Constitutive Theory of Hyperelasticity¶

This document provides a self-contained reference on the continuum mechanics theory underpinning hyper-surrogate. It covers kinematics, strain energy functions, stress measures, material tangents, and the specific constitutive models implemented in the library.

1. Kinematics of Finite Deformation¶

1.1 Deformation Gradient¶

The deformation gradient \(\mathbf{F}\) maps an infinitesimal material line element \(d\mathbf{X}\) in the reference configuration to its image \(d\mathbf{x}\) in the current configuration:

\[d\mathbf{x} = \mathbf{F}\, d\mathbf{X}, \qquad F_{iJ} = \frac{\partial x_i}{\partial X_J}\]

The Jacobian determinant \(J = \det(\mathbf{F}) > 0\) measures volume change.

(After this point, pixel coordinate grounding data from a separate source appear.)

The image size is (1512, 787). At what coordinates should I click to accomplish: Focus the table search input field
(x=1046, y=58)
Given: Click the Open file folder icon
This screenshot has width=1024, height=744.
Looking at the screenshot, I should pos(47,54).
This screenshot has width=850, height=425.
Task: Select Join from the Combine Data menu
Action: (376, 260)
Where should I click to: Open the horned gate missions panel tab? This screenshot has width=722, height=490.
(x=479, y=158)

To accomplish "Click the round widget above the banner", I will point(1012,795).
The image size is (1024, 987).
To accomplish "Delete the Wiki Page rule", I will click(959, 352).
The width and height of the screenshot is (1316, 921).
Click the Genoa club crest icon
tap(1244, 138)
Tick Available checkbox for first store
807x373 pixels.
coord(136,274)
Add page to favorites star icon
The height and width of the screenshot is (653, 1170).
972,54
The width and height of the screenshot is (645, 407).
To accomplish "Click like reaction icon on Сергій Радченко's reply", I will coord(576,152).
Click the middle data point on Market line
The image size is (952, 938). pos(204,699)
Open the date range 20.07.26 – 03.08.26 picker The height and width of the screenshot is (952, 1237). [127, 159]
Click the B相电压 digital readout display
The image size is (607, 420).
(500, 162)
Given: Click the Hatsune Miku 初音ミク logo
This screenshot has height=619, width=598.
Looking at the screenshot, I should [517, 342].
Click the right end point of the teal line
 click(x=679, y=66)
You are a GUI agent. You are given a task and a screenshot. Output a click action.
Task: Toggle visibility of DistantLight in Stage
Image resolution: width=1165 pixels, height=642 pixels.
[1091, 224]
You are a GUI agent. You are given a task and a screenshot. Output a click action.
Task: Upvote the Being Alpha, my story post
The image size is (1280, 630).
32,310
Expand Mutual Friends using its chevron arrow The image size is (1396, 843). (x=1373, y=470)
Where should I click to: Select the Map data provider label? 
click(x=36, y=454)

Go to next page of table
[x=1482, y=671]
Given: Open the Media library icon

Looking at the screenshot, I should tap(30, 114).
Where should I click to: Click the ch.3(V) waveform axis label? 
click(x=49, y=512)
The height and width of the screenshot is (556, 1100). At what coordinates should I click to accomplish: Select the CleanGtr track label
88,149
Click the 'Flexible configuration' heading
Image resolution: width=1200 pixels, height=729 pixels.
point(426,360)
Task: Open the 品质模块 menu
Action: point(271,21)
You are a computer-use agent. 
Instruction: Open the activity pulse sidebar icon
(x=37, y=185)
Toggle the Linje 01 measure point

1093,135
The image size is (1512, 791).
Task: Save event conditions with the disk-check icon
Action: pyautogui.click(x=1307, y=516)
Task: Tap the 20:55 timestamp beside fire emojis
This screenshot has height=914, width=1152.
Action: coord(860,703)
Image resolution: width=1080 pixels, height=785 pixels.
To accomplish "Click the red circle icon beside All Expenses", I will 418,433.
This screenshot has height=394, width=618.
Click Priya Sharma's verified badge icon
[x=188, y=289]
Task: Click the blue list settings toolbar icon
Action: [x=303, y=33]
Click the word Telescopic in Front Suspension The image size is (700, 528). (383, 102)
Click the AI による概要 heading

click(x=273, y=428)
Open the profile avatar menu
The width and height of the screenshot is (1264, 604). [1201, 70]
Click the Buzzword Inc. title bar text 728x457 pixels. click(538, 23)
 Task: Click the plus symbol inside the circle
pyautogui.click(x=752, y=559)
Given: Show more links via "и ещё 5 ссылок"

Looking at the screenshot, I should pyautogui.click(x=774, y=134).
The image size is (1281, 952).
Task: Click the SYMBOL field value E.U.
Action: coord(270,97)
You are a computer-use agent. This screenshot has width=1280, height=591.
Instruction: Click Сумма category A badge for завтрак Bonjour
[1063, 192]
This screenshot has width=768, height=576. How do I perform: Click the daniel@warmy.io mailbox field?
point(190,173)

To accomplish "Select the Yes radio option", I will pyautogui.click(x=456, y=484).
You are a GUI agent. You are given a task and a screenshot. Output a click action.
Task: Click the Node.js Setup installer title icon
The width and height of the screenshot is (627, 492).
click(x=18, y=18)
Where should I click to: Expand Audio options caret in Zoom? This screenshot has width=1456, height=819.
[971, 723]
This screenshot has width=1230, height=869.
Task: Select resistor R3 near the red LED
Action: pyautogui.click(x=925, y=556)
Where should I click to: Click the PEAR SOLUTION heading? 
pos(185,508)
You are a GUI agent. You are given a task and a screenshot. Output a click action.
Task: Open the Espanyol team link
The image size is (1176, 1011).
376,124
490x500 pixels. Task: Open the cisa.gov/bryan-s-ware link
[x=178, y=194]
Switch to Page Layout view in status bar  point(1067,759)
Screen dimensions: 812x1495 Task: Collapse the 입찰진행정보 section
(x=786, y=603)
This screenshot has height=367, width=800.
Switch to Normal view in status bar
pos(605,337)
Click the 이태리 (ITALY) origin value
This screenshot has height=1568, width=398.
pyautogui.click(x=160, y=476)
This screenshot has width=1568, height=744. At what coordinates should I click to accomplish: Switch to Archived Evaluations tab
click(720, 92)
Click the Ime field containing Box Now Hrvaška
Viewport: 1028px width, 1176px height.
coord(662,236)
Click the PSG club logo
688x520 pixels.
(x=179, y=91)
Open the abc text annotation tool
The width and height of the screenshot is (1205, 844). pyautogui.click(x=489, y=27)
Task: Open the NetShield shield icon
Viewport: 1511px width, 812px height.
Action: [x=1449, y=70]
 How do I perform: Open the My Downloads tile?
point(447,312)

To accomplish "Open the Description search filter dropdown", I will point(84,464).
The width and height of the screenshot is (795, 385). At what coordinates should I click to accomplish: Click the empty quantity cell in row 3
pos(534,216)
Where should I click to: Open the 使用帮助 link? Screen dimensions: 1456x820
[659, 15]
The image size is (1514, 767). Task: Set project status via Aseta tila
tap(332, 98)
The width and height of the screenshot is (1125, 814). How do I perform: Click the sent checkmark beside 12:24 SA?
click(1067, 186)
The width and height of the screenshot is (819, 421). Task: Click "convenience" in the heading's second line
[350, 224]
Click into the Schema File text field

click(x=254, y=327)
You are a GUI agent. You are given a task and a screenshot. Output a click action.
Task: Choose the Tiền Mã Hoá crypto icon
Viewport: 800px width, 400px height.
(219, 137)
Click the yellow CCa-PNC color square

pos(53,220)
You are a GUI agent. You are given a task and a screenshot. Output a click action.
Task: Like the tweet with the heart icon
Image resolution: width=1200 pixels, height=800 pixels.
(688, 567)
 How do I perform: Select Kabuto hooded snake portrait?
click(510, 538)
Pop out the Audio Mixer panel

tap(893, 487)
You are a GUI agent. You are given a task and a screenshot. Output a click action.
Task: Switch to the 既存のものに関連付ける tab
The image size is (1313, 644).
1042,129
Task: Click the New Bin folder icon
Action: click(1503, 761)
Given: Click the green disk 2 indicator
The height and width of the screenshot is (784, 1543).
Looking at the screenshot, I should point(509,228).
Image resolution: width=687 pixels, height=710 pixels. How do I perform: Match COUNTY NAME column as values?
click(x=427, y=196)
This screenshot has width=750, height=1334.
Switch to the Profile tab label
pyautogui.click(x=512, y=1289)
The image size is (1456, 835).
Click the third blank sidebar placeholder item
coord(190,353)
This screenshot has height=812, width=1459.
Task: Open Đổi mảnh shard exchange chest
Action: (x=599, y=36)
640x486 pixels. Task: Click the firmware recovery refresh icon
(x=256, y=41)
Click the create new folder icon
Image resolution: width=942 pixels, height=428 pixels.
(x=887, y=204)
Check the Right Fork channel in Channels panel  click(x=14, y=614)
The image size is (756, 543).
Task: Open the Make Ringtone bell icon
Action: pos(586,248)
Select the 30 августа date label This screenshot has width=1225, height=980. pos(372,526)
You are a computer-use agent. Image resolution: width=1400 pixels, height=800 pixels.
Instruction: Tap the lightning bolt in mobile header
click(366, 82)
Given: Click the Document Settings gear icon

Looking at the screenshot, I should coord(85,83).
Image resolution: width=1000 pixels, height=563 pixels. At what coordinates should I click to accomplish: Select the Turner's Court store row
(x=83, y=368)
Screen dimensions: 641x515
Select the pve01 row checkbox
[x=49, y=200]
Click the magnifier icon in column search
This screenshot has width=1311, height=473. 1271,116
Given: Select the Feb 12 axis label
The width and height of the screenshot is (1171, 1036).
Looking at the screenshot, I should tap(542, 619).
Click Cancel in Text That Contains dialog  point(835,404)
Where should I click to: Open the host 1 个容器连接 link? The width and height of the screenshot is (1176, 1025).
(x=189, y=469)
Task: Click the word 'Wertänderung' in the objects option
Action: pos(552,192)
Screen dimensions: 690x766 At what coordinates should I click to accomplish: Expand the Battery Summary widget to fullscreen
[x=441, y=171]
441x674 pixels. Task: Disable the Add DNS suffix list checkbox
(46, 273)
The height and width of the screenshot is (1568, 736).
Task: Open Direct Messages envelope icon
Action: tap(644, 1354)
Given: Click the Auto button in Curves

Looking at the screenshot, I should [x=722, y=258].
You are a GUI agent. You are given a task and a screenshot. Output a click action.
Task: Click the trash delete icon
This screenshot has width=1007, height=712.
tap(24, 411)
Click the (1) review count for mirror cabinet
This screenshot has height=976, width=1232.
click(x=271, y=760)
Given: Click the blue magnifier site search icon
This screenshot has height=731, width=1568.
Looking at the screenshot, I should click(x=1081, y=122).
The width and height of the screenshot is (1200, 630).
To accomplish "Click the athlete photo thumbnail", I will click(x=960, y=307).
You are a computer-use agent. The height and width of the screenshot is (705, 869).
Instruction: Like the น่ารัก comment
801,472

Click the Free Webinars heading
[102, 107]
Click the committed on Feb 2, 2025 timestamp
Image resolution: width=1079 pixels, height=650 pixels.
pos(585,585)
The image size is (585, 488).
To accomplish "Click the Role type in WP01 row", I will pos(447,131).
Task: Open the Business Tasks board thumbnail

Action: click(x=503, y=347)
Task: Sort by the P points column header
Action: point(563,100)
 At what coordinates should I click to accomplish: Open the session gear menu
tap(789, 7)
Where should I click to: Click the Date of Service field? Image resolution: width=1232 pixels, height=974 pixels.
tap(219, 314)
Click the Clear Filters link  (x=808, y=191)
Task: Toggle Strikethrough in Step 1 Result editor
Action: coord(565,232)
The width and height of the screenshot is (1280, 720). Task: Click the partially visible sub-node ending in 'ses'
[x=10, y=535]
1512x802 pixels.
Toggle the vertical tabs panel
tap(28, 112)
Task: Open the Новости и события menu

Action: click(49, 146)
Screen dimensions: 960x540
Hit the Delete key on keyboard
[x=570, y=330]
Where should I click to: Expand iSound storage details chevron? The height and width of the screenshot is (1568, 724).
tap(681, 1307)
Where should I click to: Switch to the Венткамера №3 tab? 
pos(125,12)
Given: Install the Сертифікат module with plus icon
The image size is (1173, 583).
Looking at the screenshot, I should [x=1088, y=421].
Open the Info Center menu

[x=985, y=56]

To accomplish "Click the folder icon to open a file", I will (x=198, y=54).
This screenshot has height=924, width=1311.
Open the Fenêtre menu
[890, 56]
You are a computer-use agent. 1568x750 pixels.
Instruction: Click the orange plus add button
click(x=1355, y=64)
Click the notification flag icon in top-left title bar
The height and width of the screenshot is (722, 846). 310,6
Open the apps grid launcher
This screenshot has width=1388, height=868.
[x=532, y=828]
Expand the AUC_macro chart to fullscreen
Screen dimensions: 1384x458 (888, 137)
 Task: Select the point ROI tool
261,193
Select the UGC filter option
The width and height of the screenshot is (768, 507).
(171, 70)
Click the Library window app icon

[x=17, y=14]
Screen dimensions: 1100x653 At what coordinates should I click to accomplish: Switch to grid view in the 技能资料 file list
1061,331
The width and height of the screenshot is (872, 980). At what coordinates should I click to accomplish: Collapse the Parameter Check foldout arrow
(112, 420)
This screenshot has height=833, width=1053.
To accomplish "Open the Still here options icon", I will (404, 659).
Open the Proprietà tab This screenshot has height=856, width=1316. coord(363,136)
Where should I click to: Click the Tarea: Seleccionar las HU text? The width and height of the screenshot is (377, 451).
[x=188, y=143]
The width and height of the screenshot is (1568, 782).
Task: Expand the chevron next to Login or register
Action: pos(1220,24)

For incompressible materials, \(J = 1\).

1.2 Strain Tensors¶

Tensor	Symbol	Definition	Configuration
Right Cauchy-Green	\(\mathbf{C}\)	\(\mathbf{F}^T \mathbf{F}\)	Reference (Lagrangian)
Left Cauchy-Green	\(\mathbf{b}\)	\(\mathbf{F}\, \mathbf{F}^T\)	Current (Eulerian)
Green-Lagrange strain	\(\mathbf{E}\)	\(\frac{1}{2}(\mathbf{C} - \mathbf{I})\)	Reference

In hyper-surrogate, all constitutive evaluations are based on \(\mathbf{C}\):

import hyper_surrogate as hs

C = hs.Kinematics.right_cauchy_green(F)  # (N, 3, 3)
B = hs.Kinematics.left_cauchy_green(F)   # (N, 3, 3)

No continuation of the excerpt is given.